Mais les dégâts directs des tortues vertes sont minimes. Pourtant, le système de compensation gouvernemental a tendance à se focaliser sur les dommages directs, les « manifestations du conflit les plus visibles », comme l’écrivent les auteurs dans l’article. La perception des pêcheurs est souvent rejetée car considérée comme sans fondement, les forçant par conséquent à tuer les tortues.
Les tortues vertes se sont miraculeusement bien rétablies aux Laquédives. Abandonner les programmes de conservation efficaces en aliénant les gens vivant avec elles – les parties prenantes les plus importantes dans l’affaire, et les plus affectées – serait fâcheux.

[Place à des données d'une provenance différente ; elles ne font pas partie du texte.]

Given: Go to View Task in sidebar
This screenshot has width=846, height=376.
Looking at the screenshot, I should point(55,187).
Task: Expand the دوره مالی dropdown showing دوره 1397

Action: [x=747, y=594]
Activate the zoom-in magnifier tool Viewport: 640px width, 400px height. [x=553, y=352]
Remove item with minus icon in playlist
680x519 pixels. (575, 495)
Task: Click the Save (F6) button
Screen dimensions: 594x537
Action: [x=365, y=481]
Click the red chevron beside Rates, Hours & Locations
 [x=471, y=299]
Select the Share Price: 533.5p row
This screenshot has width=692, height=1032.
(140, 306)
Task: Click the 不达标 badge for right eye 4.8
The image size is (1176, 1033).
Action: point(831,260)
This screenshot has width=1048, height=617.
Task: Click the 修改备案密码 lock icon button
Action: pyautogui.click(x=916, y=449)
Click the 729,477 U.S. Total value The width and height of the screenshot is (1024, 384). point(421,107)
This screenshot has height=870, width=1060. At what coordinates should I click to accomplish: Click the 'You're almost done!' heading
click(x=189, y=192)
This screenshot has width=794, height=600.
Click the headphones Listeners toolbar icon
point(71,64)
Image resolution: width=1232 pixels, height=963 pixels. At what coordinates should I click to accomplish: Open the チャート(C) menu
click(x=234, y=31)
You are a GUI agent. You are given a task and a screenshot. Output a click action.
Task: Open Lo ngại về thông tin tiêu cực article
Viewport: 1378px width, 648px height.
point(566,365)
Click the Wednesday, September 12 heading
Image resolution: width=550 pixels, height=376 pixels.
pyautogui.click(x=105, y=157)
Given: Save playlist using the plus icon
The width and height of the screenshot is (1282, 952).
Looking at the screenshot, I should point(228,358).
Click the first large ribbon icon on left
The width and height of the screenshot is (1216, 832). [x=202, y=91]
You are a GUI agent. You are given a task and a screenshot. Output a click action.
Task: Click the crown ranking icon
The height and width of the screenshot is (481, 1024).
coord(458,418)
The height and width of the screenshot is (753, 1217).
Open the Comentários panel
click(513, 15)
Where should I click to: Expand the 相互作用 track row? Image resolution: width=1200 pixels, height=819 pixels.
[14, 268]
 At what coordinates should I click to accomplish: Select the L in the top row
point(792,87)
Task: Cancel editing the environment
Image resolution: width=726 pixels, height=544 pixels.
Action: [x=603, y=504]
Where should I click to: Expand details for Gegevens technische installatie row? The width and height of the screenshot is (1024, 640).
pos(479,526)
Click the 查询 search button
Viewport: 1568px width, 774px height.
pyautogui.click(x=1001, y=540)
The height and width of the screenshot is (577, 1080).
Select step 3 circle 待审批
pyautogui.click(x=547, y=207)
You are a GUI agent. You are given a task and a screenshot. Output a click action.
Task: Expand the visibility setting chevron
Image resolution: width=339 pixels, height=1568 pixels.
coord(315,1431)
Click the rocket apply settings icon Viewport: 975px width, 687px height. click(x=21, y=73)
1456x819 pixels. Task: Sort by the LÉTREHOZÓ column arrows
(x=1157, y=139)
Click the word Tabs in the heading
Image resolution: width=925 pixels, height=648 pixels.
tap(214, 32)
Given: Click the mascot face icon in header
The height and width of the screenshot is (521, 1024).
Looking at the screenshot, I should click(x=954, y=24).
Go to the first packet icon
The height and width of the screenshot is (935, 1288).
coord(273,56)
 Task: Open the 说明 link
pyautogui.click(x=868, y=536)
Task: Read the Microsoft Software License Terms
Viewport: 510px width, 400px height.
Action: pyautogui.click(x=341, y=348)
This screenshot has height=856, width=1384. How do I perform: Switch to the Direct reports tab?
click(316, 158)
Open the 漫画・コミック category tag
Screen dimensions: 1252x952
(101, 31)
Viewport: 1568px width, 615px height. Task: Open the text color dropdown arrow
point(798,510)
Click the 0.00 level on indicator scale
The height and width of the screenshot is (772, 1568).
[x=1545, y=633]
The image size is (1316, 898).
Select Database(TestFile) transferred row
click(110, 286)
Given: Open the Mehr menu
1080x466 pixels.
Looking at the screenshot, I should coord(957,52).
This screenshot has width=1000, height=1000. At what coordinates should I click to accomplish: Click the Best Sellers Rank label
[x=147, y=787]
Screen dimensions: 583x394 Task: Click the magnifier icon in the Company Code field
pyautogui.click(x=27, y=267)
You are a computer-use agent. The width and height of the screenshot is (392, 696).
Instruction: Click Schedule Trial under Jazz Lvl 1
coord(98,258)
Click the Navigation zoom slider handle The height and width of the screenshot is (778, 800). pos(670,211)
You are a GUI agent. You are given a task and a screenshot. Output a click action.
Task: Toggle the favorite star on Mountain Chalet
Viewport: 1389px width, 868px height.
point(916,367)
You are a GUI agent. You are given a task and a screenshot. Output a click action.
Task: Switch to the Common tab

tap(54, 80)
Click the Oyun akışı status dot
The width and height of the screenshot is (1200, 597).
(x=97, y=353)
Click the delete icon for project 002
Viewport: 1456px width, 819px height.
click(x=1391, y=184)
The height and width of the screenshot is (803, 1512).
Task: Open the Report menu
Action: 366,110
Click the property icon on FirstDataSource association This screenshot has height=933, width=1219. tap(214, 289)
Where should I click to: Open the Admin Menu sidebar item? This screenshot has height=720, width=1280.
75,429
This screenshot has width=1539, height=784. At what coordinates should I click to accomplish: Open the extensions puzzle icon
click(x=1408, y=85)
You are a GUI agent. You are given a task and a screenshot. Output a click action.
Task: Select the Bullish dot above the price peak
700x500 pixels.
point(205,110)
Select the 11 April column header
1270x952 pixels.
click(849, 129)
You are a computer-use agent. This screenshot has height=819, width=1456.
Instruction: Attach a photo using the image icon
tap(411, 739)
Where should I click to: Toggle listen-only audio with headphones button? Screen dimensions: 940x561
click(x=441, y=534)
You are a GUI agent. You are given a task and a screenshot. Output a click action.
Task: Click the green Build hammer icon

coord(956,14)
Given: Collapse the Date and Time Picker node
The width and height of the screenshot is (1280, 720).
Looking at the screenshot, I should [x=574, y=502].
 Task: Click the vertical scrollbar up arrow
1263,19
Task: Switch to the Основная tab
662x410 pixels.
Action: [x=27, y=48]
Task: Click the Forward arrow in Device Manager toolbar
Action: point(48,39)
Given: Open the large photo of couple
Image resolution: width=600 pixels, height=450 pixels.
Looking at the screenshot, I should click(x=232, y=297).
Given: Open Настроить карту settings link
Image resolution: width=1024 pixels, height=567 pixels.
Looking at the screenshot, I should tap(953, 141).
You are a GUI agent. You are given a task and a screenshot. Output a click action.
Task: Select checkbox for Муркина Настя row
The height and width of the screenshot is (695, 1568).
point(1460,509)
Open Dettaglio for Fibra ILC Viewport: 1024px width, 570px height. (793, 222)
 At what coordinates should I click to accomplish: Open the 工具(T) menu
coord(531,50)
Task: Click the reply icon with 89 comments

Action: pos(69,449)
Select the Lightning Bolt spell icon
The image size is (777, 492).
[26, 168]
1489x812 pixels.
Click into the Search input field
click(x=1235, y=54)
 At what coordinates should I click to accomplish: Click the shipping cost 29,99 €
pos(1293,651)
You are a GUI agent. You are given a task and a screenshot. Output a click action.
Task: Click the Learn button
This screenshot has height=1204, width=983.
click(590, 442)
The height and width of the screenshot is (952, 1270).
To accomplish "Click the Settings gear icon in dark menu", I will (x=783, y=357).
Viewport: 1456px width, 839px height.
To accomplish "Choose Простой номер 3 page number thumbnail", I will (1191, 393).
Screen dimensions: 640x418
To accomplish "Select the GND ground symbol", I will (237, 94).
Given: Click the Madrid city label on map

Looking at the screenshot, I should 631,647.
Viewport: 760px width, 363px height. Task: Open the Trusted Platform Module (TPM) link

Pour résoudre le problème, les gestionnaires peuvent faire en sorte que les pêcheurs se tournent vers des espèces de poissons qui ne vivent pas dans les herbiers, tant que les tortues sont près des pâturages. Ils doivent réaliser que les pêcheurs ont des idées qui peuvent être légitimes, suggèrent les auteurs, dans l’article qui sera publié dans Biological Conservation en novembre 2013.